#### [Work required]
Each entry must be output exactly as it appears.

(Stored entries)

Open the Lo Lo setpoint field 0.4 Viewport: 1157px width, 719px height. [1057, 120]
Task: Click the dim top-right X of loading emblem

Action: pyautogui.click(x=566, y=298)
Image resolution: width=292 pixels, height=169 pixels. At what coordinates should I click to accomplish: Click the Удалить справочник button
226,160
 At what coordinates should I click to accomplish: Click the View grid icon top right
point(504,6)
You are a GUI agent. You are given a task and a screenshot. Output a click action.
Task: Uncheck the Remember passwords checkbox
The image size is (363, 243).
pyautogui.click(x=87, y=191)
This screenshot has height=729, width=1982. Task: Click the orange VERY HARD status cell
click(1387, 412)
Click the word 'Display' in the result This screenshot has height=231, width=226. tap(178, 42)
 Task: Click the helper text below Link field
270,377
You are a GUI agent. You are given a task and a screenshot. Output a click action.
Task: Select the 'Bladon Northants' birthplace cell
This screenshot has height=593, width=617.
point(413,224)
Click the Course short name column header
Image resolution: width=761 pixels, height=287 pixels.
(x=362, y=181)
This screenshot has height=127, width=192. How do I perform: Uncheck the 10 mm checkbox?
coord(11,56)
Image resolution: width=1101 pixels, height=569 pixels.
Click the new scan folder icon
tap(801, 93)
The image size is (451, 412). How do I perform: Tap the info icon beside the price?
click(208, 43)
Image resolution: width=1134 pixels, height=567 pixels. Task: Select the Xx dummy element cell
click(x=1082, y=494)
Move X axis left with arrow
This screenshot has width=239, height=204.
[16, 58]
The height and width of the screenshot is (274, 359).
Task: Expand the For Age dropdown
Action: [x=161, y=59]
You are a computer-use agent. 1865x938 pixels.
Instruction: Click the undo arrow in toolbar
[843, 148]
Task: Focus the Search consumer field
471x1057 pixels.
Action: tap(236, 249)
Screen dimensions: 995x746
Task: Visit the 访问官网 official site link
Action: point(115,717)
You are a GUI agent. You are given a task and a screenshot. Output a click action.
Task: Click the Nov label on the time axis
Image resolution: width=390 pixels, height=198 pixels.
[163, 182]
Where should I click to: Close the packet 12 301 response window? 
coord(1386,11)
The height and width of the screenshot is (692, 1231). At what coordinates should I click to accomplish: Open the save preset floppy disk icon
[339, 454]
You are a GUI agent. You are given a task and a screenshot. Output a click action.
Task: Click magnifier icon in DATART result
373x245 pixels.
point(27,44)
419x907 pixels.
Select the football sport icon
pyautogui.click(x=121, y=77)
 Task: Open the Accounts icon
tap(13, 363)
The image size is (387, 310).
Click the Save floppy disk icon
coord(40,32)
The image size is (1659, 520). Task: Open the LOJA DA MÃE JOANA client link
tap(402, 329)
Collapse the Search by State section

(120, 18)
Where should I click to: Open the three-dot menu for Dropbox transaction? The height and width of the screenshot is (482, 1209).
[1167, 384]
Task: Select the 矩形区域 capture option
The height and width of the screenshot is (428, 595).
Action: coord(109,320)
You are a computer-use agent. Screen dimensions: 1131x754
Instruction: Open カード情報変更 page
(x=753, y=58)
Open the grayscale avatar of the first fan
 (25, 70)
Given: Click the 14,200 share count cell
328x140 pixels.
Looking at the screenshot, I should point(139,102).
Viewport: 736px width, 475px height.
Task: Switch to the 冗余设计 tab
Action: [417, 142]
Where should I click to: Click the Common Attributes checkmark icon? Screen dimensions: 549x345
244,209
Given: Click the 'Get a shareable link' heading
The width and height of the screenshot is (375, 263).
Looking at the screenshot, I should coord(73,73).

#### [Answer below]
Open the Lo Lo setpoint field 0.4 Viewport: 1157px width, 719px height. [1057, 120]
Task: Click the dim top-right X of loading emblem

Action: pyautogui.click(x=566, y=298)
Image resolution: width=292 pixels, height=169 pixels. At what coordinates should I click to accomplish: Click the Удалить справочник button
226,160
 At what coordinates should I click to accomplish: Click the View grid icon top right
point(504,6)
You are a GUI agent. You are given a task and a screenshot. Output a click action.
Task: Uncheck the Remember passwords checkbox
The image size is (363, 243).
pyautogui.click(x=87, y=191)
This screenshot has height=729, width=1982. Task: Click the orange VERY HARD status cell
click(1387, 412)
Click the word 'Display' in the result This screenshot has height=231, width=226. tap(178, 42)
 Task: Click the helper text below Link field
270,377
You are a GUI agent. You are given a task and a screenshot. Output a click action.
Task: Select the 'Bladon Northants' birthplace cell
This screenshot has height=593, width=617.
point(413,224)
Click the Course short name column header
Image resolution: width=761 pixels, height=287 pixels.
(x=362, y=181)
This screenshot has height=127, width=192. How do I perform: Uncheck the 10 mm checkbox?
coord(11,56)
Image resolution: width=1101 pixels, height=569 pixels.
Click the new scan folder icon
tap(801, 93)
The image size is (451, 412). How do I perform: Tap the info icon beside the price?
click(208, 43)
Image resolution: width=1134 pixels, height=567 pixels. Task: Select the Xx dummy element cell
click(x=1082, y=494)
Move X axis left with arrow
This screenshot has width=239, height=204.
[16, 58]
The height and width of the screenshot is (274, 359).
Task: Expand the For Age dropdown
Action: [x=161, y=59]
You are a computer-use agent. 1865x938 pixels.
Instruction: Click the undo arrow in toolbar
[843, 148]
Task: Focus the Search consumer field
471x1057 pixels.
Action: tap(236, 249)
Screen dimensions: 995x746
Task: Visit the 访问官网 official site link
Action: point(115,717)
You are a GUI agent. You are given a task and a screenshot. Output a click action.
Task: Click the Nov label on the time axis
Image resolution: width=390 pixels, height=198 pixels.
[163, 182]
Where should I click to: Close the packet 12 301 response window? 
coord(1386,11)
The height and width of the screenshot is (692, 1231). At what coordinates should I click to accomplish: Open the save preset floppy disk icon
[339, 454]
You are a GUI agent. You are given a task and a screenshot. Output a click action.
Task: Click magnifier icon in DATART result
373x245 pixels.
point(27,44)
419x907 pixels.
Select the football sport icon
pyautogui.click(x=121, y=77)
 Task: Open the Accounts icon
tap(13, 363)
The image size is (387, 310).
Click the Save floppy disk icon
coord(40,32)
The image size is (1659, 520). Task: Open the LOJA DA MÃE JOANA client link
tap(402, 329)
Collapse the Search by State section

(120, 18)
Where should I click to: Open the three-dot menu for Dropbox transaction? The height and width of the screenshot is (482, 1209).
[1167, 384]
Task: Select the 矩形区域 capture option
The height and width of the screenshot is (428, 595).
Action: coord(109,320)
You are a computer-use agent. Screen dimensions: 1131x754
Instruction: Open カード情報変更 page
(x=753, y=58)
Open the grayscale avatar of the first fan
 (25, 70)
Given: Click the 14,200 share count cell
328x140 pixels.
Looking at the screenshot, I should point(139,102).
Viewport: 736px width, 475px height.
Task: Switch to the 冗余设计 tab
Action: [417, 142]
Where should I click to: Click the Common Attributes checkmark icon? Screen dimensions: 549x345
244,209
Given: Click the 'Get a shareable link' heading
The width and height of the screenshot is (375, 263).
Looking at the screenshot, I should coord(73,73).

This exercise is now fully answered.